| Document segment |
Things I Love About Uni!

As you are probably aware if you’ve been reading my blog for a while, I do like a bit of a rant about uni. So, I thought it was time to spread some positivity on my blog – both for your sake and mine – by sharing with you some of the things I love about being at university!

Meeting New People

I’ve never thought of myself as being very good at meeting new people, but I suppose that’s because at home I’d gone through primary school, secondary school and college with pretty much the same people so I was rarely in a situation where I could meet new people. However, since coming to uni I have discovered I absolutely love meeting people from such a diverse range of backgrounds. Being close to London, my university is quite international which means I’ve met people from all over the world, as well as around the UK, and I find it so interesting learning about other people’s cultures and experiences. At first it was a bit daunting being in a place where I knew no one, but you’ve just got to remind yourself that 99% of other freshers are in the same position! I love the fact that there are so many people here to meet and there’s always new opportunities to get to know new people through your course, societies, mutual friends or even just bumping into people in the library. I’ve also been able to meet more like-minded people which is such a refreshing experience – and slightly mind-blowing – when you meet someone who may have had a completely different upbringing to you but you still perceive the world in a similar way!

Exploring a New Area

If you know me well you’ll know that I am very much an adventurer and that exploring new places makes me feel alive! I didn’t know much about the area of the UK that my university is located in before coming here (and to be honest I still don’t!!) but being somewhere completely different to home means there’s always new places to discover. I’m quite a restless person and don’t like being in one place for too long, so often if I have a day or an afternoon off I’ll go on a spontaneous trip somewhere. For example, I went into London to wander around and look at the Christmas lights. I’ve only been to London probably less than 10 times in my life so there is still so much of it to explore and I really don’t know my way around! I also go walking a lot, mainly because I’ve joined the hiking society and also because I just love walking. Last week I went on a two hour hike in between my lectures just because the sun was shining and I wanted to get out and about. I really do love where my university is, even though it’s a campus and not in a city, I love the surrounding area and how it’s so close to London and lots of other interesting places to explore.

| Set task 1 |
According to the blog post about university life, through which channels are there always new opportunities to get to know new people?
| Set task 2 |
Reproduce the blog post about university life word for word, everything from "As you are probably" down to "being at university!".

| Records |
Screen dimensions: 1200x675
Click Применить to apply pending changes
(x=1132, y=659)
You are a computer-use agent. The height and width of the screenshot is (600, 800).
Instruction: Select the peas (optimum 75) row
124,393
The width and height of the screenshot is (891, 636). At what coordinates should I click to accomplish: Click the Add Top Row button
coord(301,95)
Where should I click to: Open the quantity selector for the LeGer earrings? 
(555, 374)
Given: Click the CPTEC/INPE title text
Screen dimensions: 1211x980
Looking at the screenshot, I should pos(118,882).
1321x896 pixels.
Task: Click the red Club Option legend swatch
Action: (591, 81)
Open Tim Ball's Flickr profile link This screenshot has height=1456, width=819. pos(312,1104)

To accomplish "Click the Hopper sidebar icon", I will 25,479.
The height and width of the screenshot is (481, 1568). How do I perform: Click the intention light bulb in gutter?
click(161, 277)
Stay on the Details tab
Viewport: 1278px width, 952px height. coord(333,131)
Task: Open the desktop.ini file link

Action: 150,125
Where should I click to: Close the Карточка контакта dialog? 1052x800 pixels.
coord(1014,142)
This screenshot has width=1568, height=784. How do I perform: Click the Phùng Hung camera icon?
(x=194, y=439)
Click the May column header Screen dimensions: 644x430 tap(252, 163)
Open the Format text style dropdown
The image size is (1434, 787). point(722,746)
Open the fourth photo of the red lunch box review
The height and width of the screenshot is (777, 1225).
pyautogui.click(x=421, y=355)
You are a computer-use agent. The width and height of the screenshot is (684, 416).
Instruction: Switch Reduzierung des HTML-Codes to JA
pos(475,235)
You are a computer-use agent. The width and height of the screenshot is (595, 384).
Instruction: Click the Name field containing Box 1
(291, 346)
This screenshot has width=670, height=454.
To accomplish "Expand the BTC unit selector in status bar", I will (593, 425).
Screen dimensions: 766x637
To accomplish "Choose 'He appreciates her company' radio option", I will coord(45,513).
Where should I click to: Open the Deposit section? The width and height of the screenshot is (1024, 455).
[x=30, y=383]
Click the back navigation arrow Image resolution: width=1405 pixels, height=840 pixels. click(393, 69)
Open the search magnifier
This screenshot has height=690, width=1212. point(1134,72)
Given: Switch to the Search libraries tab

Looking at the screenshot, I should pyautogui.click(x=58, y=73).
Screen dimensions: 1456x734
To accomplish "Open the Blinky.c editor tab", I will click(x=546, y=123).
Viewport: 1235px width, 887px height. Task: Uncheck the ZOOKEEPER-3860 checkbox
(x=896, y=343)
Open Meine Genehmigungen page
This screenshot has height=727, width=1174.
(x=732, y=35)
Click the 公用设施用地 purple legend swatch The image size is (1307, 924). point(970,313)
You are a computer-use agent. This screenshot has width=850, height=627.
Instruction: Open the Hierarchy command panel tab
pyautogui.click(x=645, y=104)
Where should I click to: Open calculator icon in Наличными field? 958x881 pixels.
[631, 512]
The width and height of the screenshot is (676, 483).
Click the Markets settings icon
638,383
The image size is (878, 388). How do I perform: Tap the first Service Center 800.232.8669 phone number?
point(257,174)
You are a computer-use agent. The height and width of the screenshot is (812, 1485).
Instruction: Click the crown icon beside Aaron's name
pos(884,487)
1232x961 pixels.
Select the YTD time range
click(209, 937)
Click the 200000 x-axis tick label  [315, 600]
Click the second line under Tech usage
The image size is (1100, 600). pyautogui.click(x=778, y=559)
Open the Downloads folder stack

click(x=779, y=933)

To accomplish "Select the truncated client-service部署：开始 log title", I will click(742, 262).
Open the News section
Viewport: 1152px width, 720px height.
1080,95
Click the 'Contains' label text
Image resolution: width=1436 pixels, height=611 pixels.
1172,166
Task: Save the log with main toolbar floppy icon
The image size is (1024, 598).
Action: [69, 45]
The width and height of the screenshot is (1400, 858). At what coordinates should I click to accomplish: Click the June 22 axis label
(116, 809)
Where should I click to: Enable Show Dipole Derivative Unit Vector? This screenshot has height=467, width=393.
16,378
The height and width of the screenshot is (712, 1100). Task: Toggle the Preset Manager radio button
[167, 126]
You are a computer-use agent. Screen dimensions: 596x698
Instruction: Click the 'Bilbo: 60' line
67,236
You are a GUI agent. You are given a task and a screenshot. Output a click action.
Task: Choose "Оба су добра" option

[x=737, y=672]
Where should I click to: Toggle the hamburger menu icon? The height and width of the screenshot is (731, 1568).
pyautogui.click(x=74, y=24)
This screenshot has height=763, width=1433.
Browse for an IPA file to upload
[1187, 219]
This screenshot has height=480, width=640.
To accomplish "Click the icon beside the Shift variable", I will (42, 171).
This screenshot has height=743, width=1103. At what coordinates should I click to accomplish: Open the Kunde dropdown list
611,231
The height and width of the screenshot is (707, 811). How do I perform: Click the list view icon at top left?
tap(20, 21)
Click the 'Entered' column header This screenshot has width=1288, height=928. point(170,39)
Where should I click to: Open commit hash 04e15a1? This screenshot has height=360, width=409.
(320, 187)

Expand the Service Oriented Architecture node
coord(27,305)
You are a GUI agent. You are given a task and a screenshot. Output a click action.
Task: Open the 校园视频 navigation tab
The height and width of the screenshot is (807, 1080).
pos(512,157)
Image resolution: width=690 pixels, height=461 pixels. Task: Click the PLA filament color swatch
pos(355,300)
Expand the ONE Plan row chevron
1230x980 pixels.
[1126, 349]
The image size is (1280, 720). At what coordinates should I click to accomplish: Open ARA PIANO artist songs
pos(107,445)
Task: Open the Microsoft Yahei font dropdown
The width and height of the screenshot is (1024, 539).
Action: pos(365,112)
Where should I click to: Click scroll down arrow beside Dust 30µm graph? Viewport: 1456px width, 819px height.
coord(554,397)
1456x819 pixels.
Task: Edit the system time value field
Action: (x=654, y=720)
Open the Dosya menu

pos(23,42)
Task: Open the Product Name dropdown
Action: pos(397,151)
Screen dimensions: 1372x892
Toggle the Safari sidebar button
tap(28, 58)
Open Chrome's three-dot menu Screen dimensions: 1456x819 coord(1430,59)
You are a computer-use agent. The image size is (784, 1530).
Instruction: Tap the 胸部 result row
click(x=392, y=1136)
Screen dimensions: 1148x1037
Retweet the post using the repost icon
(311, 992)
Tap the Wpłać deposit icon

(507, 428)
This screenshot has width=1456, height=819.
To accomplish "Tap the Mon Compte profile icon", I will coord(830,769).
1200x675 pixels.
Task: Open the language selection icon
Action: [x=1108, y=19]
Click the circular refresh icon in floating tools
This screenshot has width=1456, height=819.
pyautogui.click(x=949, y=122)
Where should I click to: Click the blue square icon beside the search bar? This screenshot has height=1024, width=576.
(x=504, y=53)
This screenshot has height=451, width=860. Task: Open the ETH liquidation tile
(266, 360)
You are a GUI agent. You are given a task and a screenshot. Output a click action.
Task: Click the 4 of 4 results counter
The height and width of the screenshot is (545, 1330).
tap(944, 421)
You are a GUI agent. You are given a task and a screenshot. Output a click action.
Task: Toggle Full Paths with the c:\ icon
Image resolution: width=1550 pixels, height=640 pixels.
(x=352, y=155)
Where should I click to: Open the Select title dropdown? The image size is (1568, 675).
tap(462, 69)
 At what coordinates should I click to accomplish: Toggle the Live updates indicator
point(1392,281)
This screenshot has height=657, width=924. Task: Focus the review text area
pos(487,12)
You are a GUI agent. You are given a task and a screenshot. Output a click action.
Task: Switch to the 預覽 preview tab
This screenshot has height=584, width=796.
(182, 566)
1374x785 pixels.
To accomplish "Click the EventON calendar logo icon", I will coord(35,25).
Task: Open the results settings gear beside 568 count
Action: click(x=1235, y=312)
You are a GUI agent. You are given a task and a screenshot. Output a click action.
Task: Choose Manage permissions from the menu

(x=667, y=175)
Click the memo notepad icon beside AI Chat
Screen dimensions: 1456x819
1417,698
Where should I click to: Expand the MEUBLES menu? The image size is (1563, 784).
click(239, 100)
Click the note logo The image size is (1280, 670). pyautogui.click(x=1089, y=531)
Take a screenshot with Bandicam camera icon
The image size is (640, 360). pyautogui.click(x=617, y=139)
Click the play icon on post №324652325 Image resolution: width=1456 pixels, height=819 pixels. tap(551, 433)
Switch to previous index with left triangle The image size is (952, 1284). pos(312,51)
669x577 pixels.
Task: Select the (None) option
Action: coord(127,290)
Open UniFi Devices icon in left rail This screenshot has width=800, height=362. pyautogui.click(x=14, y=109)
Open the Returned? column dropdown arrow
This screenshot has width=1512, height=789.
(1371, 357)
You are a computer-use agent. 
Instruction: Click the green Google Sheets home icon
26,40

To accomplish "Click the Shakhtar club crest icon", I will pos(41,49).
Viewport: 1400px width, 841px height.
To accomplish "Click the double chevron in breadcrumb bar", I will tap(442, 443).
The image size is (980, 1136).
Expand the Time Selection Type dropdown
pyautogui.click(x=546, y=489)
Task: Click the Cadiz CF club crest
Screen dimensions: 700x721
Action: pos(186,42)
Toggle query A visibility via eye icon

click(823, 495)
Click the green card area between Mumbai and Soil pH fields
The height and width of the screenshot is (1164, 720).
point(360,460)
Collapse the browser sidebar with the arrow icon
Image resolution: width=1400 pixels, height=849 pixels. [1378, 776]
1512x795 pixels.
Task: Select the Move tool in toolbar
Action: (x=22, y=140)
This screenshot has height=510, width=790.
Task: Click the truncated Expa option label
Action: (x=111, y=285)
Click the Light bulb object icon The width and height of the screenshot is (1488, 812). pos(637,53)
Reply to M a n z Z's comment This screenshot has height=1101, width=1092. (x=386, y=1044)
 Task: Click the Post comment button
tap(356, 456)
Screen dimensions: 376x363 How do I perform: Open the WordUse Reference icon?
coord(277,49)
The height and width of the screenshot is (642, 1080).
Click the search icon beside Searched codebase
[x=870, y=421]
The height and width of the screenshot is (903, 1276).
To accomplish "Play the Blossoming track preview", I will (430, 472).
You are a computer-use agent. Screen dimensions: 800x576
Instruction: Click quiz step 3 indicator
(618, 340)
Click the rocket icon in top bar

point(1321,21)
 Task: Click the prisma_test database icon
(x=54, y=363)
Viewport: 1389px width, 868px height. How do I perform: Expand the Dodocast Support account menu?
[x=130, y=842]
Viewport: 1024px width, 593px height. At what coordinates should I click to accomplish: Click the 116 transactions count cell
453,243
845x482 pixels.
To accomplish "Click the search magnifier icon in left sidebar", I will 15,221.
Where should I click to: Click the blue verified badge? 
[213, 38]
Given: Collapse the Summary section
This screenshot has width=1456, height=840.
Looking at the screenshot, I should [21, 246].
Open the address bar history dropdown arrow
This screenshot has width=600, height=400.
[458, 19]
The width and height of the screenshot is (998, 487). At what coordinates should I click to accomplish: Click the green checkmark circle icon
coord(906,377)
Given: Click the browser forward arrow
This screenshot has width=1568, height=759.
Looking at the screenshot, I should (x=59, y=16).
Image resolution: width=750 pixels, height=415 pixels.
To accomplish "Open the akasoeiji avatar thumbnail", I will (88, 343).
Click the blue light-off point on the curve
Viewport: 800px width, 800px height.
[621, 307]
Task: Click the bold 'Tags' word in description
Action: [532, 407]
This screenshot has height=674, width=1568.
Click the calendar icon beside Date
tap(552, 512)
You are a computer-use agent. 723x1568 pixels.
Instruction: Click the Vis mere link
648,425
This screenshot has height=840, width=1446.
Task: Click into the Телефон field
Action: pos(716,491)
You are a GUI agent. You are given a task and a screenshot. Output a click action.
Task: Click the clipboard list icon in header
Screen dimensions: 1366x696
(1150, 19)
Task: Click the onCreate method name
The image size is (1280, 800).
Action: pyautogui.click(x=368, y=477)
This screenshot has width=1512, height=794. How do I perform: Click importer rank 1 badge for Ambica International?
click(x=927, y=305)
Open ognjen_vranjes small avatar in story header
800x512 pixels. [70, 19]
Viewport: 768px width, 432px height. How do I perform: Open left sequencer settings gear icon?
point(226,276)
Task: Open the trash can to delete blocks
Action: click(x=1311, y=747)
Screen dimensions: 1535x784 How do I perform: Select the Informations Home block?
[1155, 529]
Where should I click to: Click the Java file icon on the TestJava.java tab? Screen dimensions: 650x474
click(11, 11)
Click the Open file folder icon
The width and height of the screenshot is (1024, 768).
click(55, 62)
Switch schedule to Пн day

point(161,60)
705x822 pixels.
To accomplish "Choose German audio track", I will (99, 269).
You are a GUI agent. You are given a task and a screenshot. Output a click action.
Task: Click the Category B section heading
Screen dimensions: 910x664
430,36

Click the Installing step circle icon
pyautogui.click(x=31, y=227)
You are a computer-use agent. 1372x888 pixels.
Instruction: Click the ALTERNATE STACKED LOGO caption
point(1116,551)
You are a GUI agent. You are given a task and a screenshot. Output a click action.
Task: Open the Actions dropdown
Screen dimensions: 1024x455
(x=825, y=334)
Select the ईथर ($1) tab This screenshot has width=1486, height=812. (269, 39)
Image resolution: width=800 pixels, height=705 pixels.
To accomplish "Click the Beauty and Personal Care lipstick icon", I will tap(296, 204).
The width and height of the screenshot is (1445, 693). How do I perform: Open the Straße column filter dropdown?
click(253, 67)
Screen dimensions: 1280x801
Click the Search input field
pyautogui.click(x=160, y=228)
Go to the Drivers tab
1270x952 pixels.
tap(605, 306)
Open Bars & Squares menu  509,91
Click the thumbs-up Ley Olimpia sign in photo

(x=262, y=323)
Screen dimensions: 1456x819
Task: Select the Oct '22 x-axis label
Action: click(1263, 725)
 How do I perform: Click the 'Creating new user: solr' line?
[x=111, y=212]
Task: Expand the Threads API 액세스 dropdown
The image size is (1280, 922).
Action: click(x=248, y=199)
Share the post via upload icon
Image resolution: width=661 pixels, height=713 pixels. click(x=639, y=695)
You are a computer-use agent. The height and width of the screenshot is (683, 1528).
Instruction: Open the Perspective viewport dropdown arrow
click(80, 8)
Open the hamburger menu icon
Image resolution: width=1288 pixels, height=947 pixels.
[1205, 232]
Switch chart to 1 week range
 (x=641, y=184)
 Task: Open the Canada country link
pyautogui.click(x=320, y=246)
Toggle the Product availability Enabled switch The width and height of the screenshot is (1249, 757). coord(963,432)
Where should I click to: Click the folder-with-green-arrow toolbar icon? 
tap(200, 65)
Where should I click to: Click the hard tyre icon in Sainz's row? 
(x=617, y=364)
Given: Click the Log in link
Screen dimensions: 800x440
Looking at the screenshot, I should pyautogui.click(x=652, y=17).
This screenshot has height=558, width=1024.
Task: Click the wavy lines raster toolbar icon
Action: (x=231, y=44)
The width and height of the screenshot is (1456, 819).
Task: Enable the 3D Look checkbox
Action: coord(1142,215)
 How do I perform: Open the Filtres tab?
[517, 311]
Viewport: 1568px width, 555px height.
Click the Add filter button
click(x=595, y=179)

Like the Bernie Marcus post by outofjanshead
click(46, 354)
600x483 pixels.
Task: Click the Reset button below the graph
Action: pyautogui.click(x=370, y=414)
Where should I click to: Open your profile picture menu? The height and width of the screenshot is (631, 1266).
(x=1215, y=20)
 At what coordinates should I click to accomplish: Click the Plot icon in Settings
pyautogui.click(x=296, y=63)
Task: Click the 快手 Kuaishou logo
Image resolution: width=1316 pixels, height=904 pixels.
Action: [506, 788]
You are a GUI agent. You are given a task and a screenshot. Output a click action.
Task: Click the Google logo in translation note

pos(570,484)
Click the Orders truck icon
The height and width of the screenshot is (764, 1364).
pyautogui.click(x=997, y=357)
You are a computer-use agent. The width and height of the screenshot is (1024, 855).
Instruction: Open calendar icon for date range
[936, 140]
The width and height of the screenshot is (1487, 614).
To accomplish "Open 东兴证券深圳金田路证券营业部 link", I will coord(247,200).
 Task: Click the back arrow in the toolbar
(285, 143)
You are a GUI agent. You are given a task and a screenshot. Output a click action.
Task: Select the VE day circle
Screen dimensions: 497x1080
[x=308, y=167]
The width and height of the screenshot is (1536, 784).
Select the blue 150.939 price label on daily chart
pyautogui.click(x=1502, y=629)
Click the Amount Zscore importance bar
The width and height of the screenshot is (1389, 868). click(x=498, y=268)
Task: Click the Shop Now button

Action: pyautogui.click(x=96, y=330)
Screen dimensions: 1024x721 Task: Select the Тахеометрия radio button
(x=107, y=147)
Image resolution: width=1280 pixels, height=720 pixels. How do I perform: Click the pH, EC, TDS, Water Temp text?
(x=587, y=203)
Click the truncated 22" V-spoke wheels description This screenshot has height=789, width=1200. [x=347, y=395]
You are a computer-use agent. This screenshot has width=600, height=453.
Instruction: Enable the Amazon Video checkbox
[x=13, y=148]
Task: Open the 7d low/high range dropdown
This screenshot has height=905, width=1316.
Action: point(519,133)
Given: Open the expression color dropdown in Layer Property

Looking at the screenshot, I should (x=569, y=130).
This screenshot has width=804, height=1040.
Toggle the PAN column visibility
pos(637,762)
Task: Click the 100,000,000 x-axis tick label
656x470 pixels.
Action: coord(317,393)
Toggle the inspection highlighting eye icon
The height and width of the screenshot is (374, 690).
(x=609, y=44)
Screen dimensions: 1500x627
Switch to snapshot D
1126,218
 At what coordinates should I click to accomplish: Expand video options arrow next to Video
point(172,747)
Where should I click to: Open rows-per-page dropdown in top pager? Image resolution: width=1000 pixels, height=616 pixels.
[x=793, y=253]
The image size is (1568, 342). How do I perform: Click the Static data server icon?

| Correct response 1 |
- Your course
- Societies
- Mutual friends
- Bumping into people in the library

| Correct response 2 |
As you are probably aware if you’ve been reading my blog for a while, I do like a bit of a rant about uni. So, I thought it was time to spread some positivity on my blog – both for your sake and mine – by sharing with you some of the things I love about being at university!